### EXERCISE
Every entry should be returned exactly. Omit none of them.

### Collection entries
+-------+
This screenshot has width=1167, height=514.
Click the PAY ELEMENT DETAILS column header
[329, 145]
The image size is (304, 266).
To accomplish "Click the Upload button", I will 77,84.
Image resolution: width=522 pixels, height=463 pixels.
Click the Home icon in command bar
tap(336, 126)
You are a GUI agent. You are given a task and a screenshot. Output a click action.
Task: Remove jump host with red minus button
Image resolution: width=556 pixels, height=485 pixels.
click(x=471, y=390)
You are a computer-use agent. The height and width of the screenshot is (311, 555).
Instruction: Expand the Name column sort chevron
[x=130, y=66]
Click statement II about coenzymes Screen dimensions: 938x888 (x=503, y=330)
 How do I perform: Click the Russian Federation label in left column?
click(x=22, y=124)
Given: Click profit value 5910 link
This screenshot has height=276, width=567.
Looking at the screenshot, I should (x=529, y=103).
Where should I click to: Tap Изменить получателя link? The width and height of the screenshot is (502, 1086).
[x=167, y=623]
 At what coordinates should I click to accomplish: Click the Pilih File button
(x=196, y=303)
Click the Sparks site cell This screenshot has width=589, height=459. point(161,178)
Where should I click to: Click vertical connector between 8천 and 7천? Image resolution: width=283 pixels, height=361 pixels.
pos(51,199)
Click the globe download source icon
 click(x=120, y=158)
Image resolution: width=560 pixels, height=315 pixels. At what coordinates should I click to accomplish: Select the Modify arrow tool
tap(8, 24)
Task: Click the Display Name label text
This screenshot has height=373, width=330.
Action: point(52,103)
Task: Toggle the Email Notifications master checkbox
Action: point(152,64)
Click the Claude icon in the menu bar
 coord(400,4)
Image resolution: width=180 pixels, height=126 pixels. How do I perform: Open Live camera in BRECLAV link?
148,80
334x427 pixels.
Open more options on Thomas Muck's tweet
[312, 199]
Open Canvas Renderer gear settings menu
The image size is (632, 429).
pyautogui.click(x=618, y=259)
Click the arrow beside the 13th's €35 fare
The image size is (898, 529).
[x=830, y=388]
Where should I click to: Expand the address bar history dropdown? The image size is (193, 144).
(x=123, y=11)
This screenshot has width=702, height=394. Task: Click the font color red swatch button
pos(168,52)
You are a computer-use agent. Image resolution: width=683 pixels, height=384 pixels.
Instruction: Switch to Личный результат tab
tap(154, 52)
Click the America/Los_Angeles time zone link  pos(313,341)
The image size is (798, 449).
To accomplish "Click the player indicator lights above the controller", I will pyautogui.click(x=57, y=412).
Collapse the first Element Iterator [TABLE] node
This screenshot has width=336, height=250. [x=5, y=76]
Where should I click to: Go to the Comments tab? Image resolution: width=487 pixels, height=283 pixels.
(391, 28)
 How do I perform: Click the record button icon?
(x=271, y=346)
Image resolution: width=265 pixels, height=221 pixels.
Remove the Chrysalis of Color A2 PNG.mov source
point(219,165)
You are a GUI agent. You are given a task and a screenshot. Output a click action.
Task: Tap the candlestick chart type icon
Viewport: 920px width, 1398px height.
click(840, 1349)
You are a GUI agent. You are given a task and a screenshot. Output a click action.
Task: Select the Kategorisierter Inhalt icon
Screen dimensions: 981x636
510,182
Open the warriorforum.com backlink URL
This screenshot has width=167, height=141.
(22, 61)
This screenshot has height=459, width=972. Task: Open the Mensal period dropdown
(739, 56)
+-------+
### SOLUTION TO THE PROBLEM
This screenshot has width=1167, height=514.
Click the PAY ELEMENT DETAILS column header
[329, 145]
The image size is (304, 266).
To accomplish "Click the Upload button", I will 77,84.
Image resolution: width=522 pixels, height=463 pixels.
Click the Home icon in command bar
tap(336, 126)
You are a GUI agent. You are given a task and a screenshot. Output a click action.
Task: Remove jump host with red minus button
Image resolution: width=556 pixels, height=485 pixels.
click(x=471, y=390)
You are a computer-use agent. The height and width of the screenshot is (311, 555).
Instruction: Expand the Name column sort chevron
[x=130, y=66]
Click statement II about coenzymes Screen dimensions: 938x888 (x=503, y=330)
 How do I perform: Click the Russian Federation label in left column?
click(x=22, y=124)
Given: Click profit value 5910 link
This screenshot has height=276, width=567.
Looking at the screenshot, I should (x=529, y=103).
Where should I click to: Tap Изменить получателя link? The width and height of the screenshot is (502, 1086).
[x=167, y=623]
 At what coordinates should I click to accomplish: Click the Pilih File button
(x=196, y=303)
Click the Sparks site cell This screenshot has width=589, height=459. point(161,178)
Where should I click to: Click vertical connector between 8천 and 7천? Image resolution: width=283 pixels, height=361 pixels.
pos(51,199)
Click the globe download source icon
 click(x=120, y=158)
Image resolution: width=560 pixels, height=315 pixels. At what coordinates should I click to accomplish: Select the Modify arrow tool
tap(8, 24)
Task: Click the Display Name label text
This screenshot has height=373, width=330.
Action: point(52,103)
Task: Toggle the Email Notifications master checkbox
Action: point(152,64)
Click the Claude icon in the menu bar
 coord(400,4)
Image resolution: width=180 pixels, height=126 pixels. How do I perform: Open Live camera in BRECLAV link?
148,80
334x427 pixels.
Open more options on Thomas Muck's tweet
[312, 199]
Open Canvas Renderer gear settings menu
The image size is (632, 429).
pyautogui.click(x=618, y=259)
Click the arrow beside the 13th's €35 fare
The image size is (898, 529).
[x=830, y=388]
Where should I click to: Expand the address bar history dropdown? The image size is (193, 144).
(x=123, y=11)
This screenshot has width=702, height=394. Task: Click the font color red swatch button
pos(168,52)
You are a computer-use agent. Image resolution: width=683 pixels, height=384 pixels.
Instruction: Switch to Личный результат tab
tap(154, 52)
Click the America/Los_Angeles time zone link  pos(313,341)
The image size is (798, 449).
To accomplish "Click the player indicator lights above the controller", I will pyautogui.click(x=57, y=412).
Collapse the first Element Iterator [TABLE] node
This screenshot has width=336, height=250. [x=5, y=76]
Where should I click to: Go to the Comments tab? Image resolution: width=487 pixels, height=283 pixels.
(391, 28)
 How do I perform: Click the record button icon?
(x=271, y=346)
Image resolution: width=265 pixels, height=221 pixels.
Remove the Chrysalis of Color A2 PNG.mov source
point(219,165)
You are a GUI agent. You are given a task and a screenshot. Output a click action.
Task: Tap the candlestick chart type icon
Viewport: 920px width, 1398px height.
click(840, 1349)
You are a GUI agent. You are given a task and a screenshot. Output a click action.
Task: Select the Kategorisierter Inhalt icon
Screen dimensions: 981x636
510,182
Open the warriorforum.com backlink URL
This screenshot has width=167, height=141.
(22, 61)
This screenshot has height=459, width=972. Task: Open the Mensal period dropdown
(739, 56)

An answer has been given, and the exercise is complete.